» Exercise details:
For every entry, output the exact wording.

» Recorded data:
++++++
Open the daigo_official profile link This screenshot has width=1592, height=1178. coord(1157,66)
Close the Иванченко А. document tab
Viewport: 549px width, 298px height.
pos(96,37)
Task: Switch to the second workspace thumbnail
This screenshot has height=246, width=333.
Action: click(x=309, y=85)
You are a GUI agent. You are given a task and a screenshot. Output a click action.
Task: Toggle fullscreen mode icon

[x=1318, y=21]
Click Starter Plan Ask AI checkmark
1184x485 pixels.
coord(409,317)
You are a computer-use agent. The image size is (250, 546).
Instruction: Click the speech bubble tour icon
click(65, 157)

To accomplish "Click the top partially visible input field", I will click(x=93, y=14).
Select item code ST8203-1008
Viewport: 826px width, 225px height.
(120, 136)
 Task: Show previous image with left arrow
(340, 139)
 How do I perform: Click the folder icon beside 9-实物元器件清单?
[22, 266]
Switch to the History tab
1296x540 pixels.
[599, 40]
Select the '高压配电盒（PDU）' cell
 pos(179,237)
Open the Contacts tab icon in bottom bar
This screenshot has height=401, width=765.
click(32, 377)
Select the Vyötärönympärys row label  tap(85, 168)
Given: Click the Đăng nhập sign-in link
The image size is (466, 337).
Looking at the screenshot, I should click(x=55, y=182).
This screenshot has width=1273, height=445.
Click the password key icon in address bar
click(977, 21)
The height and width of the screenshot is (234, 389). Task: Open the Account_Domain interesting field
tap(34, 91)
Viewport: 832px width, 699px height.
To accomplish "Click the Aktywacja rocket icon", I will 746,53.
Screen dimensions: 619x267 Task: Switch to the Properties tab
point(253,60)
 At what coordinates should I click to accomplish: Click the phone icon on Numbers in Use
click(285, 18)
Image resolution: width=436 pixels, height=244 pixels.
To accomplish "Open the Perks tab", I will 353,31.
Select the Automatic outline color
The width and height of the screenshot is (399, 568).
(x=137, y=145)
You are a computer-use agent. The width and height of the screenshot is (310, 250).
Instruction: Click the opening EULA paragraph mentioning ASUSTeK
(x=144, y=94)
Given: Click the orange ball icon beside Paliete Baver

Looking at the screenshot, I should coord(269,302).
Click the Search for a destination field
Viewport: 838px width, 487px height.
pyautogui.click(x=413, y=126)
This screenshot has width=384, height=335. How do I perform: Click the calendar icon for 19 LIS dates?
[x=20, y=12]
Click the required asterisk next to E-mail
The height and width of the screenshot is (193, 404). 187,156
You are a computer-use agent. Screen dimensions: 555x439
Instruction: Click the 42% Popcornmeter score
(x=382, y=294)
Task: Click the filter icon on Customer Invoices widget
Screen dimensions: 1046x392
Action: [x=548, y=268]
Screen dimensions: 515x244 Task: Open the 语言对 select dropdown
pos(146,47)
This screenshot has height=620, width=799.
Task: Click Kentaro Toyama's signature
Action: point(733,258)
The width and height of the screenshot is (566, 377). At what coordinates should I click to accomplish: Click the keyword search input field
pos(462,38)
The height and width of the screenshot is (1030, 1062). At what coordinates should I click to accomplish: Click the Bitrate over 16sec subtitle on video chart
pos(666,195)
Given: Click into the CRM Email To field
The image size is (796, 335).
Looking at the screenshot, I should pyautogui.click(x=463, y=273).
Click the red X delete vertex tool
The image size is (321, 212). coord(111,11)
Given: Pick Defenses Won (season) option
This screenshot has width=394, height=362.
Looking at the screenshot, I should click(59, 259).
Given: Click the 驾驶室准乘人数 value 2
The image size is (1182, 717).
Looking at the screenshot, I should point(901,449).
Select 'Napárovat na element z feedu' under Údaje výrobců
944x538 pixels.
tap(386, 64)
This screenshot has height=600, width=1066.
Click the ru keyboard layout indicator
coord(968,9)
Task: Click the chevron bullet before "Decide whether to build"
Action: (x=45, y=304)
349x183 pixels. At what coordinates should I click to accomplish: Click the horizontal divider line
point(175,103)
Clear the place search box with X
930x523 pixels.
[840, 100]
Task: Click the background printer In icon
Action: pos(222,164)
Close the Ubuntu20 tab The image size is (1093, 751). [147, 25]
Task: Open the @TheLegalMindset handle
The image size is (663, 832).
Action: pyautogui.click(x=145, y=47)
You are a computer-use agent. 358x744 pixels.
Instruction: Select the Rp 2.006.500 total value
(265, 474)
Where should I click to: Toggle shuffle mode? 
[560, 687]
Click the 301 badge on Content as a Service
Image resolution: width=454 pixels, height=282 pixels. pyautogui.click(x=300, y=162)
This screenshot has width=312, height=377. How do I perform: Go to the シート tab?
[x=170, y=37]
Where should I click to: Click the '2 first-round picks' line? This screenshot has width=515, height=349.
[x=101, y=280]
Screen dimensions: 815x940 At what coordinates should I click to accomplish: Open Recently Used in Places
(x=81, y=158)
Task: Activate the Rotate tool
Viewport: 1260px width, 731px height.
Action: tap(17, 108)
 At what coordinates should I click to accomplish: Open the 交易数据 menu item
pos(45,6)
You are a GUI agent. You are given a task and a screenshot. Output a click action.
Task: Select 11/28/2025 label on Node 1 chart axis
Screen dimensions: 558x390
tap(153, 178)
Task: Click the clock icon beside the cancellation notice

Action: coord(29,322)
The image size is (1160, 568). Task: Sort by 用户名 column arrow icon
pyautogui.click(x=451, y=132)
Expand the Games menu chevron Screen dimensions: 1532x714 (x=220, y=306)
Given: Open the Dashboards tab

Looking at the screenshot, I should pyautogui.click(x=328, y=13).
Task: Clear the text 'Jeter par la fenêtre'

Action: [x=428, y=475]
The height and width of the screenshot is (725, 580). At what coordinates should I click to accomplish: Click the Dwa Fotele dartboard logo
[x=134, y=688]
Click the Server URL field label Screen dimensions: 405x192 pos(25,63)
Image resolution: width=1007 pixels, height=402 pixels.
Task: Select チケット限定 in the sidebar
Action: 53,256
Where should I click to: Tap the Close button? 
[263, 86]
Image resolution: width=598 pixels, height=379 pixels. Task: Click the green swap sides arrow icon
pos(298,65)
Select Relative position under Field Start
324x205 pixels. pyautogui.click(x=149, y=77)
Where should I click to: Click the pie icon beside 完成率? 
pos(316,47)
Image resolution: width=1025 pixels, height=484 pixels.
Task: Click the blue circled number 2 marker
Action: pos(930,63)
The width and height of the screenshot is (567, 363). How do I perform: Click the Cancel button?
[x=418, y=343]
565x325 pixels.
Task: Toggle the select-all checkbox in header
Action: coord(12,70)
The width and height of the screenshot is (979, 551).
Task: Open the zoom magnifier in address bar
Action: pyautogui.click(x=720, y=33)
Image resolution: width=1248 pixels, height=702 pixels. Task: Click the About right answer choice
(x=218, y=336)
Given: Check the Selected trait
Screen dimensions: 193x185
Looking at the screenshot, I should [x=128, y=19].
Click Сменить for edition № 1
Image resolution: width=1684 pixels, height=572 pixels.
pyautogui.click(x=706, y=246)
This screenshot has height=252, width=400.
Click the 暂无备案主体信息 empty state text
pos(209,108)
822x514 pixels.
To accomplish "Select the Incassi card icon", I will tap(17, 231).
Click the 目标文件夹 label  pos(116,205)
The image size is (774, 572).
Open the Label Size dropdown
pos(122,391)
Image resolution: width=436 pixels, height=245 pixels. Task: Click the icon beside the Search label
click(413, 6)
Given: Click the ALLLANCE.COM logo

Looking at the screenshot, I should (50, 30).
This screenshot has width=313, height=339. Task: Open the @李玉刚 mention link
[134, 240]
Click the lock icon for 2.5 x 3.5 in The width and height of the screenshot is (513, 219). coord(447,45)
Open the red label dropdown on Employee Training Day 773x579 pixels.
++++++
» Answer area:
Open the daigo_official profile link This screenshot has width=1592, height=1178. coord(1157,66)
Close the Иванченко А. document tab
Viewport: 549px width, 298px height.
pos(96,37)
Task: Switch to the second workspace thumbnail
This screenshot has height=246, width=333.
Action: click(x=309, y=85)
You are a GUI agent. You are given a task and a screenshot. Output a click action.
Task: Toggle fullscreen mode icon

[x=1318, y=21]
Click Starter Plan Ask AI checkmark
1184x485 pixels.
coord(409,317)
You are a computer-use agent. The image size is (250, 546).
Instruction: Click the speech bubble tour icon
click(65, 157)

To accomplish "Click the top partially visible input field", I will click(x=93, y=14).
Select item code ST8203-1008
Viewport: 826px width, 225px height.
(120, 136)
 Task: Show previous image with left arrow
(340, 139)
 How do I perform: Click the folder icon beside 9-实物元器件清单?
[22, 266]
Switch to the History tab
1296x540 pixels.
[599, 40]
Select the '高压配电盒（PDU）' cell
 pos(179,237)
Open the Contacts tab icon in bottom bar
This screenshot has height=401, width=765.
click(32, 377)
Select the Vyötärönympärys row label  tap(85, 168)
Given: Click the Đăng nhập sign-in link
The image size is (466, 337).
Looking at the screenshot, I should click(x=55, y=182).
This screenshot has width=1273, height=445.
Click the password key icon in address bar
click(977, 21)
The height and width of the screenshot is (234, 389). Task: Open the Account_Domain interesting field
tap(34, 91)
Viewport: 832px width, 699px height.
To accomplish "Click the Aktywacja rocket icon", I will 746,53.
Screen dimensions: 619x267 Task: Switch to the Properties tab
point(253,60)
 At what coordinates should I click to accomplish: Click the phone icon on Numbers in Use
click(285, 18)
Image resolution: width=436 pixels, height=244 pixels.
To accomplish "Open the Perks tab", I will 353,31.
Select the Automatic outline color
The width and height of the screenshot is (399, 568).
(x=137, y=145)
You are a computer-use agent. The width and height of the screenshot is (310, 250).
Instruction: Click the opening EULA paragraph mentioning ASUSTeK
(x=144, y=94)
Given: Click the orange ball icon beside Paliete Baver

Looking at the screenshot, I should coord(269,302).
Click the Search for a destination field
Viewport: 838px width, 487px height.
pyautogui.click(x=413, y=126)
This screenshot has width=384, height=335. How do I perform: Click the calendar icon for 19 LIS dates?
[x=20, y=12]
Click the required asterisk next to E-mail
The height and width of the screenshot is (193, 404). 187,156
You are a computer-use agent. Screen dimensions: 555x439
Instruction: Click the 42% Popcornmeter score
(x=382, y=294)
Task: Click the filter icon on Customer Invoices widget
Screen dimensions: 1046x392
Action: [x=548, y=268]
Screen dimensions: 515x244 Task: Open the 语言对 select dropdown
pos(146,47)
This screenshot has height=620, width=799.
Task: Click Kentaro Toyama's signature
Action: point(733,258)
The width and height of the screenshot is (566, 377). At what coordinates should I click to accomplish: Click the keyword search input field
pos(462,38)
The height and width of the screenshot is (1030, 1062). At what coordinates should I click to accomplish: Click the Bitrate over 16sec subtitle on video chart
pos(666,195)
Given: Click into the CRM Email To field
The image size is (796, 335).
Looking at the screenshot, I should pyautogui.click(x=463, y=273).
Click the red X delete vertex tool
The image size is (321, 212). coord(111,11)
Given: Pick Defenses Won (season) option
This screenshot has width=394, height=362.
Looking at the screenshot, I should click(59, 259).
Given: Click the 驾驶室准乘人数 value 2
The image size is (1182, 717).
Looking at the screenshot, I should point(901,449).
Select 'Napárovat na element z feedu' under Údaje výrobců
944x538 pixels.
tap(386, 64)
This screenshot has height=600, width=1066.
Click the ru keyboard layout indicator
coord(968,9)
Task: Click the chevron bullet before "Decide whether to build"
Action: (x=45, y=304)
349x183 pixels. At what coordinates should I click to accomplish: Click the horizontal divider line
point(175,103)
Clear the place search box with X
930x523 pixels.
[840, 100]
Task: Click the background printer In icon
Action: pos(222,164)
Close the Ubuntu20 tab The image size is (1093, 751). [147, 25]
Task: Open the @TheLegalMindset handle
The image size is (663, 832).
Action: pyautogui.click(x=145, y=47)
You are a computer-use agent. 358x744 pixels.
Instruction: Select the Rp 2.006.500 total value
(265, 474)
Where should I click to: Toggle shuffle mode? 
[560, 687]
Click the 301 badge on Content as a Service
Image resolution: width=454 pixels, height=282 pixels. pyautogui.click(x=300, y=162)
This screenshot has width=312, height=377. How do I perform: Go to the シート tab?
[x=170, y=37]
Where should I click to: Click the '2 first-round picks' line? This screenshot has width=515, height=349.
[x=101, y=280]
Screen dimensions: 815x940 At what coordinates should I click to accomplish: Open Recently Used in Places
(x=81, y=158)
Task: Activate the Rotate tool
Viewport: 1260px width, 731px height.
Action: tap(17, 108)
 At what coordinates should I click to accomplish: Open the 交易数据 menu item
pos(45,6)
You are a GUI agent. You are given a task and a screenshot. Output a click action.
Task: Select 11/28/2025 label on Node 1 chart axis
Screen dimensions: 558x390
tap(153, 178)
Task: Click the clock icon beside the cancellation notice

Action: coord(29,322)
The image size is (1160, 568). Task: Sort by 用户名 column arrow icon
pyautogui.click(x=451, y=132)
Expand the Games menu chevron Screen dimensions: 1532x714 (x=220, y=306)
Given: Open the Dashboards tab

Looking at the screenshot, I should pyautogui.click(x=328, y=13).
Task: Clear the text 'Jeter par la fenêtre'

Action: [x=428, y=475]
The height and width of the screenshot is (725, 580). At what coordinates should I click to accomplish: Click the Dwa Fotele dartboard logo
[x=134, y=688]
Click the Server URL field label Screen dimensions: 405x192 pos(25,63)
Image resolution: width=1007 pixels, height=402 pixels.
Task: Select チケット限定 in the sidebar
Action: 53,256
Where should I click to: Tap the Close button? 
[263, 86]
Image resolution: width=598 pixels, height=379 pixels. Task: Click the green swap sides arrow icon
pos(298,65)
Select Relative position under Field Start
324x205 pixels. pyautogui.click(x=149, y=77)
Where should I click to: Click the pie icon beside 完成率? 
pos(316,47)
Image resolution: width=1025 pixels, height=484 pixels.
Task: Click the blue circled number 2 marker
Action: pos(930,63)
The width and height of the screenshot is (567, 363). How do I perform: Click the Cancel button?
[x=418, y=343]
565x325 pixels.
Task: Toggle the select-all checkbox in header
Action: coord(12,70)
The width and height of the screenshot is (979, 551).
Task: Open the zoom magnifier in address bar
Action: pyautogui.click(x=720, y=33)
Image resolution: width=1248 pixels, height=702 pixels. Task: Click the About right answer choice
(x=218, y=336)
Given: Check the Selected trait
Screen dimensions: 193x185
Looking at the screenshot, I should [x=128, y=19].
Click Сменить for edition № 1
Image resolution: width=1684 pixels, height=572 pixels.
pyautogui.click(x=706, y=246)
This screenshot has height=252, width=400.
Click the 暂无备案主体信息 empty state text
pos(209,108)
822x514 pixels.
To accomplish "Select the Incassi card icon", I will tap(17, 231).
Click the 目标文件夹 label  pos(116,205)
The image size is (774, 572).
Open the Label Size dropdown
pos(122,391)
Image resolution: width=436 pixels, height=245 pixels. Task: Click the icon beside the Search label
click(413, 6)
Given: Click the ALLLANCE.COM logo

Looking at the screenshot, I should (50, 30).
This screenshot has width=313, height=339. Task: Open the @李玉刚 mention link
[134, 240]
Click the lock icon for 2.5 x 3.5 in The width and height of the screenshot is (513, 219). coord(447,45)
Open the red label dropdown on Employee Training Day 773x579 pixels.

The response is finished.